=== WHAT THE EXERCISE ASKS ===
Would you return, word for word, the lines of the data below from the line with "Click Guardar el log de operaciones link" through the line with "Click the bottom", and no others?

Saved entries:

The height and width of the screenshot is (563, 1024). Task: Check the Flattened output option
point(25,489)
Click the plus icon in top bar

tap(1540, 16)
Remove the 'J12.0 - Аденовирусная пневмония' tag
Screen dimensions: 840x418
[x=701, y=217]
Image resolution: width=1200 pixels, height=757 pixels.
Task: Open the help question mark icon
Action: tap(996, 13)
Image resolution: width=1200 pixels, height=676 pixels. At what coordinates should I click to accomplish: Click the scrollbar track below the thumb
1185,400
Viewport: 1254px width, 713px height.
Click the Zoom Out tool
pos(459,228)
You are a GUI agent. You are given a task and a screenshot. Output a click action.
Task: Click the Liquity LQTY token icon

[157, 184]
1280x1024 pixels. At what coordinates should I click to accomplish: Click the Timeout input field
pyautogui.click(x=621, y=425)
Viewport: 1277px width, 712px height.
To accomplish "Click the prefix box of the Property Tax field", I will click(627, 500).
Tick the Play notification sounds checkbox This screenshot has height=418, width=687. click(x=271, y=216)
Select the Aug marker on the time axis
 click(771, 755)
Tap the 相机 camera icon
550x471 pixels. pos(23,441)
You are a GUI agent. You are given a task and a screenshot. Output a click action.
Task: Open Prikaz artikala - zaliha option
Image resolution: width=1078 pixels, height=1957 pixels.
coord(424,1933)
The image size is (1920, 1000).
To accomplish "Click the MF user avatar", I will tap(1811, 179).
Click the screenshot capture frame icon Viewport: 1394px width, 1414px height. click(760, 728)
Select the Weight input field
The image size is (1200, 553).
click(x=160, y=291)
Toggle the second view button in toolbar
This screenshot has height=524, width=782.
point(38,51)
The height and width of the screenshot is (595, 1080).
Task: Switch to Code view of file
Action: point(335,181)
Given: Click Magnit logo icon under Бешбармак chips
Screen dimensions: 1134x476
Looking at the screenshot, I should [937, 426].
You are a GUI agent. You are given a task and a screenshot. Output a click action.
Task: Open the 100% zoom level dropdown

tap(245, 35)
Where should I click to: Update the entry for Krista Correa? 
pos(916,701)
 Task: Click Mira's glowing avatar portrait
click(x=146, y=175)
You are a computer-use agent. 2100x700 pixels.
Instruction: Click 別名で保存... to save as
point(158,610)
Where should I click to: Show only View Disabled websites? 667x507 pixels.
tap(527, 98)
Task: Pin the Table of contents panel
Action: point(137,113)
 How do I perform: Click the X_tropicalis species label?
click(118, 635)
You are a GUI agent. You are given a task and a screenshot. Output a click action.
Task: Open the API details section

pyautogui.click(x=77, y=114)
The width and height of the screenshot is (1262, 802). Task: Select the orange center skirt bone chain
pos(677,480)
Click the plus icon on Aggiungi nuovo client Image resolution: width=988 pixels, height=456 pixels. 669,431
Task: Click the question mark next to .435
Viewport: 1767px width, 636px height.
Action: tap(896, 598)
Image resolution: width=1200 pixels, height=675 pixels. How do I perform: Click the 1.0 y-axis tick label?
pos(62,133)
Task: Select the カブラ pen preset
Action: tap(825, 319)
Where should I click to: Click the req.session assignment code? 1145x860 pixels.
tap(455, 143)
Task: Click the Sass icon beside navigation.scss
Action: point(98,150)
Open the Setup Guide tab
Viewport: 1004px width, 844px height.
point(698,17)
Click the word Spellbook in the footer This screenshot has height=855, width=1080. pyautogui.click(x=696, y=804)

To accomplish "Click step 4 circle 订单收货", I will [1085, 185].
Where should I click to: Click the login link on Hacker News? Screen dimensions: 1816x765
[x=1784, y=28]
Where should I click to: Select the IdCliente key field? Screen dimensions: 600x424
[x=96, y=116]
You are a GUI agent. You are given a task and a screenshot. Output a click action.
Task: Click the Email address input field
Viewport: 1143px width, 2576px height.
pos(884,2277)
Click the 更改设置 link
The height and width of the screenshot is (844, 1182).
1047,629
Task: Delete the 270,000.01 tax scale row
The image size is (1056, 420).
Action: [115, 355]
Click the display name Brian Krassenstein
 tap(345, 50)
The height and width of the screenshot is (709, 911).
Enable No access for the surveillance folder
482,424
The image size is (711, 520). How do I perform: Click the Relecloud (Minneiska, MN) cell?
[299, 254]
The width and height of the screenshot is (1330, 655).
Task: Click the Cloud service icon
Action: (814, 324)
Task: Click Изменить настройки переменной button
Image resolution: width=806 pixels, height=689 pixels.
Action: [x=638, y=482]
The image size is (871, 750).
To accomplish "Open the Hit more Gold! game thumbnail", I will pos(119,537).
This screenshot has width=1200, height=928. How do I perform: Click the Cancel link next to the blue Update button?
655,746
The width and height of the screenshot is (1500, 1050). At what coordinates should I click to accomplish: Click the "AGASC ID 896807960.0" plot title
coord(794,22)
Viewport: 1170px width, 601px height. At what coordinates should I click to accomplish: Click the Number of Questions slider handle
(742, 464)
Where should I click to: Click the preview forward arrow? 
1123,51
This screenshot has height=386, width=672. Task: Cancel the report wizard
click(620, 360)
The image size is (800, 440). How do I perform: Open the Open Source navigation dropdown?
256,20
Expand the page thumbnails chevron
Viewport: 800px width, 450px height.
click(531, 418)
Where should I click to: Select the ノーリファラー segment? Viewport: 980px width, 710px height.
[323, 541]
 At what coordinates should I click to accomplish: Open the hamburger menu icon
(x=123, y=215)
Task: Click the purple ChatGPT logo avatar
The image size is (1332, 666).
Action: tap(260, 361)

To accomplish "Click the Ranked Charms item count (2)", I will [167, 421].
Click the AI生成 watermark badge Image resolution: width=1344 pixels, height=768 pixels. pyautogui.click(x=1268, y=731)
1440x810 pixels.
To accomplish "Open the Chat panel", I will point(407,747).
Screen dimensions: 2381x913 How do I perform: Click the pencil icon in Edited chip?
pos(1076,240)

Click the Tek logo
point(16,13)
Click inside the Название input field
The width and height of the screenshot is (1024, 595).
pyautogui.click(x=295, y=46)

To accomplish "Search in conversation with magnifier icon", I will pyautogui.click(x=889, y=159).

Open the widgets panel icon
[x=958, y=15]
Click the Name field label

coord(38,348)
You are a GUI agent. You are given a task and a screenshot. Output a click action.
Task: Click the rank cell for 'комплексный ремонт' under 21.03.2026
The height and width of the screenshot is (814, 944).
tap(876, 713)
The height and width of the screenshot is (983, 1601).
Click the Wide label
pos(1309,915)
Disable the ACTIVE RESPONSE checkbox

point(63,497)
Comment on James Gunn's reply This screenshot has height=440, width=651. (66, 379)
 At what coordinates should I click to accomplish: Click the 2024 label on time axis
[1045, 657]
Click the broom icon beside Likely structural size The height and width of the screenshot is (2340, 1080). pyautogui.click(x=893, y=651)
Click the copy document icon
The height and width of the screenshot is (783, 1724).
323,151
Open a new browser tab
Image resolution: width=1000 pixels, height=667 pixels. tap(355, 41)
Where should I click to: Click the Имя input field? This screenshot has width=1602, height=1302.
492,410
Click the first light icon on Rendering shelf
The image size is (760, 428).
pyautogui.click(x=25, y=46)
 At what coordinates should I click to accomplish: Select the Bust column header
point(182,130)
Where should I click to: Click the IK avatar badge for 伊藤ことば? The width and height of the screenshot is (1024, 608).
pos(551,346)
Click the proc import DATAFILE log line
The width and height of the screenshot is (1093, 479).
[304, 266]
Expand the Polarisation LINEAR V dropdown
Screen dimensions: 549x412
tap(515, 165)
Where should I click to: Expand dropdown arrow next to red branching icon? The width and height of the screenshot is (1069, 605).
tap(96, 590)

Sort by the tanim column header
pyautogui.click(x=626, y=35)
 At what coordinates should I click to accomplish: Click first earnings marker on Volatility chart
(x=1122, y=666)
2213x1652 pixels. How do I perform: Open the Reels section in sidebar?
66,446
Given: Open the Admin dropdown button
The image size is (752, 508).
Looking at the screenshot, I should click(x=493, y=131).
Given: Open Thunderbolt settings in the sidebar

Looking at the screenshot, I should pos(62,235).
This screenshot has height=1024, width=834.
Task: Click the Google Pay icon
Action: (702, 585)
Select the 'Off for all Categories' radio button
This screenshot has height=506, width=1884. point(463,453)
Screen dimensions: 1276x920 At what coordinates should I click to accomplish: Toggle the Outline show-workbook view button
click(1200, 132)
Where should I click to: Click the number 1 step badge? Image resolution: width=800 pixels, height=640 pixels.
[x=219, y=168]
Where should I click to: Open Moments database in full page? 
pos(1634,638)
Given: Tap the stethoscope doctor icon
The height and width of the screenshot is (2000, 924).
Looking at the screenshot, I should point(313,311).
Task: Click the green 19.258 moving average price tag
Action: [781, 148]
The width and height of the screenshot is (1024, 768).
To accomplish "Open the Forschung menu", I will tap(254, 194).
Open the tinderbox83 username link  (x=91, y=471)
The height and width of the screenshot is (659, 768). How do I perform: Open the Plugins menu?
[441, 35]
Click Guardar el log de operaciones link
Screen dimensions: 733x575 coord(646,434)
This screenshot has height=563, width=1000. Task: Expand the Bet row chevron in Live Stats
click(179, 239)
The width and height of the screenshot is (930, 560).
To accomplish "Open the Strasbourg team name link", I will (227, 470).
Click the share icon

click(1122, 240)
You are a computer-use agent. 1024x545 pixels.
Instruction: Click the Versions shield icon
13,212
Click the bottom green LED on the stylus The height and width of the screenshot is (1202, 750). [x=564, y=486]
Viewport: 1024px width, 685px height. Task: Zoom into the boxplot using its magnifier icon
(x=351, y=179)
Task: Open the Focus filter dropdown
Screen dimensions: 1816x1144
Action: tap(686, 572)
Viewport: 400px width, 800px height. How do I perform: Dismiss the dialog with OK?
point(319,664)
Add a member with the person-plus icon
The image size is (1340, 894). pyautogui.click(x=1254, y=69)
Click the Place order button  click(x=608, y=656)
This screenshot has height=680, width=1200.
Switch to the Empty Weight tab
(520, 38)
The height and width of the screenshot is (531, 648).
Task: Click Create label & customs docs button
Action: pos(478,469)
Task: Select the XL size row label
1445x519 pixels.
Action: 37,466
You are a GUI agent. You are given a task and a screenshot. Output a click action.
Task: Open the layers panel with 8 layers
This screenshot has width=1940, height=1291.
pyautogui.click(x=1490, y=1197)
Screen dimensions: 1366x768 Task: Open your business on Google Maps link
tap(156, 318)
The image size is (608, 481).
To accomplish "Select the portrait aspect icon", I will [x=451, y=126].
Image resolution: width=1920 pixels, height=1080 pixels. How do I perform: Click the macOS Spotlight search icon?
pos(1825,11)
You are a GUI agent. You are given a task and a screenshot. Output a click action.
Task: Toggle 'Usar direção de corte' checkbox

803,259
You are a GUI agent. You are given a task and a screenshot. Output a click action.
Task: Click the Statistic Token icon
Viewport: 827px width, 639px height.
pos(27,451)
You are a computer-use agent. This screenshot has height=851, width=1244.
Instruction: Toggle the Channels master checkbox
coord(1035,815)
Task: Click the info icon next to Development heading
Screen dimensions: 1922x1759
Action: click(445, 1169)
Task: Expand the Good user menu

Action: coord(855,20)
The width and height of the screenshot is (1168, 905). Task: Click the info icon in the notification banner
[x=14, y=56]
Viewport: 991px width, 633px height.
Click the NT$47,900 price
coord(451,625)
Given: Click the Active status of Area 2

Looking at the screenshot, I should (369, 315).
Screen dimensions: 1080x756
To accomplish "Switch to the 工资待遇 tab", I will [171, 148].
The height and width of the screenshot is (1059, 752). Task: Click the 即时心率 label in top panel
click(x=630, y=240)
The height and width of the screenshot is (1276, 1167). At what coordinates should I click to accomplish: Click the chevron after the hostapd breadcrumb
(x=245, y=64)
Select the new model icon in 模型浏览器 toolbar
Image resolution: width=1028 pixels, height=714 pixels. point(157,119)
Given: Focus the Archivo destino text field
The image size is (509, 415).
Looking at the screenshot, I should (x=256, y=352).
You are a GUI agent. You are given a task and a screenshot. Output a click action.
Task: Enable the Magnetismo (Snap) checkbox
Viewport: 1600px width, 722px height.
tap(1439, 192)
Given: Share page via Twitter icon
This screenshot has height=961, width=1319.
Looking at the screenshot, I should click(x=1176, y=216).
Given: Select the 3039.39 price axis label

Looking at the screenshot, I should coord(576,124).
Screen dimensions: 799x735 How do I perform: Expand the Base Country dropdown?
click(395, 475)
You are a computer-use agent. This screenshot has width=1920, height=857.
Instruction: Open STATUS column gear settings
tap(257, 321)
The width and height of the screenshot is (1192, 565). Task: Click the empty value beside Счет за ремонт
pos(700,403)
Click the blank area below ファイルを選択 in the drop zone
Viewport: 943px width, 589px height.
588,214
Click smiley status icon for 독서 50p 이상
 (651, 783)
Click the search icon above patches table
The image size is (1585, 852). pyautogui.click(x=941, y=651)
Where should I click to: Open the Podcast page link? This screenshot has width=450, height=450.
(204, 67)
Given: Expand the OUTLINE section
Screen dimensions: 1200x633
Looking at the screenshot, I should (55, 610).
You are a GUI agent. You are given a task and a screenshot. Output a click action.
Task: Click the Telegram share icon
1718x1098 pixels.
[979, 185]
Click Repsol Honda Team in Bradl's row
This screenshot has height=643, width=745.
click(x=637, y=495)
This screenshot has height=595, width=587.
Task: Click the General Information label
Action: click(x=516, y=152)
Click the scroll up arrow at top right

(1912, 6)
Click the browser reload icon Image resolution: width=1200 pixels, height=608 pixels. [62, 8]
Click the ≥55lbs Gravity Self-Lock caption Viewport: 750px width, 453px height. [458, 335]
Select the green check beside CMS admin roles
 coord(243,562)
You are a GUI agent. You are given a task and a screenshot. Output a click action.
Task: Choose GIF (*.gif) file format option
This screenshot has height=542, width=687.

=== ANSWER SECTION ===
Click Guardar el log de operaciones link
Screen dimensions: 733x575 coord(646,434)
This screenshot has height=563, width=1000. Task: Expand the Bet row chevron in Live Stats
click(179, 239)
The width and height of the screenshot is (930, 560).
To accomplish "Open the Strasbourg team name link", I will (227, 470).
Click the share icon

click(1122, 240)
You are a computer-use agent. 1024x545 pixels.
Instruction: Click the Versions shield icon
13,212
Click the bottom green LED on the stylus The height and width of the screenshot is (1202, 750). [x=564, y=486]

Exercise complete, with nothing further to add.